BA, Finances and Management Information Systems, Eastern Washington University, 2002. My interest in finding solutions to labor injustice has emerged from witnessing firsthand prejudicial treatment in the agricultural workplace. Coming from a migrant Mexican family background, I have faced the curse of poverty along with my community due to the low wages we have been compelled to accept. I am the youngest of five siblings and the first in my family to attend college. I earned my. Subsequently, I had the opportunity to work as a Bilingual Workers Compensation Adjudicator for the Department of Labor and Industries for over eight years. During this journey, I noticed the necessity to address issues that negatively affect some seasonal workers’ benefits. My personal, academic, and professional experiences have shaped my current research interest and passion for the studies of social injustice, gender inequalities, and poverty, with a special interest on Latino immigrants. I enjoy cooking, walking, reading and spending time with my two beautiful daughters, husband, family and friends.

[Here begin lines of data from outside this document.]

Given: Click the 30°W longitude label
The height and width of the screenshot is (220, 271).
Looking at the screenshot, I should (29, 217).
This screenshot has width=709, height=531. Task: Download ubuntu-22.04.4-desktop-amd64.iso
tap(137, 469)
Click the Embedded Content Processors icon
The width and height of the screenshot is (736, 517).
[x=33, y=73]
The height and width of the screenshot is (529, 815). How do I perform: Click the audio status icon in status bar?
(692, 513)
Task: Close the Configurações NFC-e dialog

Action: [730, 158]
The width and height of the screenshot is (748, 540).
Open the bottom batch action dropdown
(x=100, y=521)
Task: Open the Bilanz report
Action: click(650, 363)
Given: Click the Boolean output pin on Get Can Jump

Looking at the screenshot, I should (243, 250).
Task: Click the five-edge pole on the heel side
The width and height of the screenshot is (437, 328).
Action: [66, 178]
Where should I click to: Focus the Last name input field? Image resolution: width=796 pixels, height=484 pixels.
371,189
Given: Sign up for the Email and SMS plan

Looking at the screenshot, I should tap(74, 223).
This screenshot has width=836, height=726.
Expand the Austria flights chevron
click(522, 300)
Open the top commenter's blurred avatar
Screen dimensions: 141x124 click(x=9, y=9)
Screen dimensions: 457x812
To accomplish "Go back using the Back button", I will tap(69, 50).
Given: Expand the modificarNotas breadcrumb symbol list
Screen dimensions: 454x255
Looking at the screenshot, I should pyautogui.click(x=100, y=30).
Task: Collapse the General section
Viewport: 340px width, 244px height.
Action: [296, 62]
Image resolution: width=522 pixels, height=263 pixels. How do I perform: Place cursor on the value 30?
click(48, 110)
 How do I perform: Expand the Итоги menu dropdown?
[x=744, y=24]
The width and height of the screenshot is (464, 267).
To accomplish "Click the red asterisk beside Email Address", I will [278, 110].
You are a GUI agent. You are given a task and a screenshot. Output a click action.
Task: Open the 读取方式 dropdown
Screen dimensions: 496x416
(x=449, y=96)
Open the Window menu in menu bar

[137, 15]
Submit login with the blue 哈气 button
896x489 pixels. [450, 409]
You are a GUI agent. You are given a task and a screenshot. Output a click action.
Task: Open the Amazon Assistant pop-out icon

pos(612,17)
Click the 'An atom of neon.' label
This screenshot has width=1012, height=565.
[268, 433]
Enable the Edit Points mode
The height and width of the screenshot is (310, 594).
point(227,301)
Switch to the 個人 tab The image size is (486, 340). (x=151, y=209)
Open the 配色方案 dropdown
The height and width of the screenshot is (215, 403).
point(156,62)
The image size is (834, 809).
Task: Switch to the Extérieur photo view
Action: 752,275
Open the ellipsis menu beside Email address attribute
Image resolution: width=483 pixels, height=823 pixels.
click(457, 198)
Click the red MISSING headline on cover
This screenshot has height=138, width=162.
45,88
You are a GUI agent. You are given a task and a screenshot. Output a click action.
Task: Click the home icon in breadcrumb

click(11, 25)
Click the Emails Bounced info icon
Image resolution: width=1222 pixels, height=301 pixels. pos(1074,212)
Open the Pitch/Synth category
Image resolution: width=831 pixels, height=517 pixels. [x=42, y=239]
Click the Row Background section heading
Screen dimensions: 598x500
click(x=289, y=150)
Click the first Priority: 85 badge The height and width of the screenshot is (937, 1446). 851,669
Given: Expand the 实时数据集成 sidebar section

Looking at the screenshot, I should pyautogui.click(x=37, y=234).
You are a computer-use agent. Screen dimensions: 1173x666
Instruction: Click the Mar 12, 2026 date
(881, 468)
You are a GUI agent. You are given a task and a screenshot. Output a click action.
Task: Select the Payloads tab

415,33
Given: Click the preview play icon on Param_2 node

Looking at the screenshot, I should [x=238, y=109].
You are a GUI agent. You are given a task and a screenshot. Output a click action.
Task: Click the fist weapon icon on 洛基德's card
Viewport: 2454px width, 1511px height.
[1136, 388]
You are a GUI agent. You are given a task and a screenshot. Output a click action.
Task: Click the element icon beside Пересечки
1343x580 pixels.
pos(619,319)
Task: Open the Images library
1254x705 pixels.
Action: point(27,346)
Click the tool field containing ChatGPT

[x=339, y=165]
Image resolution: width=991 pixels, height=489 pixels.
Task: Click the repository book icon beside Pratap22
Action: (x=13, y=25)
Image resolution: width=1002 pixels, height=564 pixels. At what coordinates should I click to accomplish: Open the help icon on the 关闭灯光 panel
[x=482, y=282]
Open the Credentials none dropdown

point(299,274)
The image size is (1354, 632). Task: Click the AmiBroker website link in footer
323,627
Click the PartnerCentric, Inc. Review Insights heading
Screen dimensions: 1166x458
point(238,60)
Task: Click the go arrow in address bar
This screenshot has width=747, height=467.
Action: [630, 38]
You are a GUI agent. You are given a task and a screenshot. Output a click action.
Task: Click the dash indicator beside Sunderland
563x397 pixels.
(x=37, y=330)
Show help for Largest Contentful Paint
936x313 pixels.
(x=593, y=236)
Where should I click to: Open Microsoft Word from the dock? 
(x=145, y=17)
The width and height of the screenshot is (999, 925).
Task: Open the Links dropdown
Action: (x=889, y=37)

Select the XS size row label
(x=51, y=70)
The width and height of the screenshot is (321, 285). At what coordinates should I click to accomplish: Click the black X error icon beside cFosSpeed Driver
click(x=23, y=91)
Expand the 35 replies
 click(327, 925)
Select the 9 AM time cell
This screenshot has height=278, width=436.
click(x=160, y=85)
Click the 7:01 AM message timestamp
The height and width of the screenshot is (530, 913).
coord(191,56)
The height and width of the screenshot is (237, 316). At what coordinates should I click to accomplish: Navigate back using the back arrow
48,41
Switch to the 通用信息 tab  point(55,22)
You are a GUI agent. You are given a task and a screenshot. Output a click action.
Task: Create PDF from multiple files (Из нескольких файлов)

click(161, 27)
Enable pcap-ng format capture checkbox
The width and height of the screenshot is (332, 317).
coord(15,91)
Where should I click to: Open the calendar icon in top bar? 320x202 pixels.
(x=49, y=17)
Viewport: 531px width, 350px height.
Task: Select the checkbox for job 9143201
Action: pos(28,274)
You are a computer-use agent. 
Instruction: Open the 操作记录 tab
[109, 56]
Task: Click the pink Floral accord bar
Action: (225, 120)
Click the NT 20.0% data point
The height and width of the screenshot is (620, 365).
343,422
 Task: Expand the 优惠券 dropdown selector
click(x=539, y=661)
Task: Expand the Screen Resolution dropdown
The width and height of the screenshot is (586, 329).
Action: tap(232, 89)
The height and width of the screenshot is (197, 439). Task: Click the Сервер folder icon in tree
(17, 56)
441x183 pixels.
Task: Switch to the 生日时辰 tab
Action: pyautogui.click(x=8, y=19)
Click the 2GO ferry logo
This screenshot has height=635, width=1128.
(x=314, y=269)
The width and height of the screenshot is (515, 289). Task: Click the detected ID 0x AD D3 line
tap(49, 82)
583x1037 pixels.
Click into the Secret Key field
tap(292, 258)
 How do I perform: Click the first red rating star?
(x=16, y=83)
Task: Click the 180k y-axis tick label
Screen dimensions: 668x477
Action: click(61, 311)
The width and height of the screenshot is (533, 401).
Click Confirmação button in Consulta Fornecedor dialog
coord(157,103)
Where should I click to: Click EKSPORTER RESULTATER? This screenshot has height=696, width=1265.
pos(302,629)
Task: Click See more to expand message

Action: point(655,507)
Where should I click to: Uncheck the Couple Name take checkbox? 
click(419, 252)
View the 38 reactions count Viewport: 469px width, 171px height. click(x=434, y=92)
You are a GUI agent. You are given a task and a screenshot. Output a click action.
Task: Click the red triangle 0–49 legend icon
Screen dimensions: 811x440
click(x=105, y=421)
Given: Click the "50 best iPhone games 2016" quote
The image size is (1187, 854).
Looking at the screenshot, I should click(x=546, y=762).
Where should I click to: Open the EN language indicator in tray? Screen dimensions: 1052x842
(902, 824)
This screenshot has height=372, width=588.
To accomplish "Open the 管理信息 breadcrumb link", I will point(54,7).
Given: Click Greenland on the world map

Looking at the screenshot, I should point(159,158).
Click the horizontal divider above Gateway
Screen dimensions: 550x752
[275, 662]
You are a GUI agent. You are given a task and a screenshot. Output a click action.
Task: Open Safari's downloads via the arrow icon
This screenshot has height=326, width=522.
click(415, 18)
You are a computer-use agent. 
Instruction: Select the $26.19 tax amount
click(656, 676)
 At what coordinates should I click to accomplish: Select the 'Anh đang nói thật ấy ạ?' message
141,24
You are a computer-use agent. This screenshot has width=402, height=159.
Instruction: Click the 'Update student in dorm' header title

BA, Geography and Humanities, University of Texas at Austin; MS, Environmental Analysis, Rice University. After graduating from Rice, I worked as an environmental health researcher at Baylor College of Medicine in Houston, TX and was most recently employed at the American Lung Association as the director of environmental health for the Plains-Gulf region. I am interested in refining the understanding of how spatial science may be used to answer epidemiological questions and to what degree certain environmental drivers contribute to geospatial predictive modeling. I am also interested in seeing how these spatial techniques may be applied to other areas such as water- and land-use questions. My wife Nathalie and I have a 6 month old daughter named Edie and a black lab named Bear.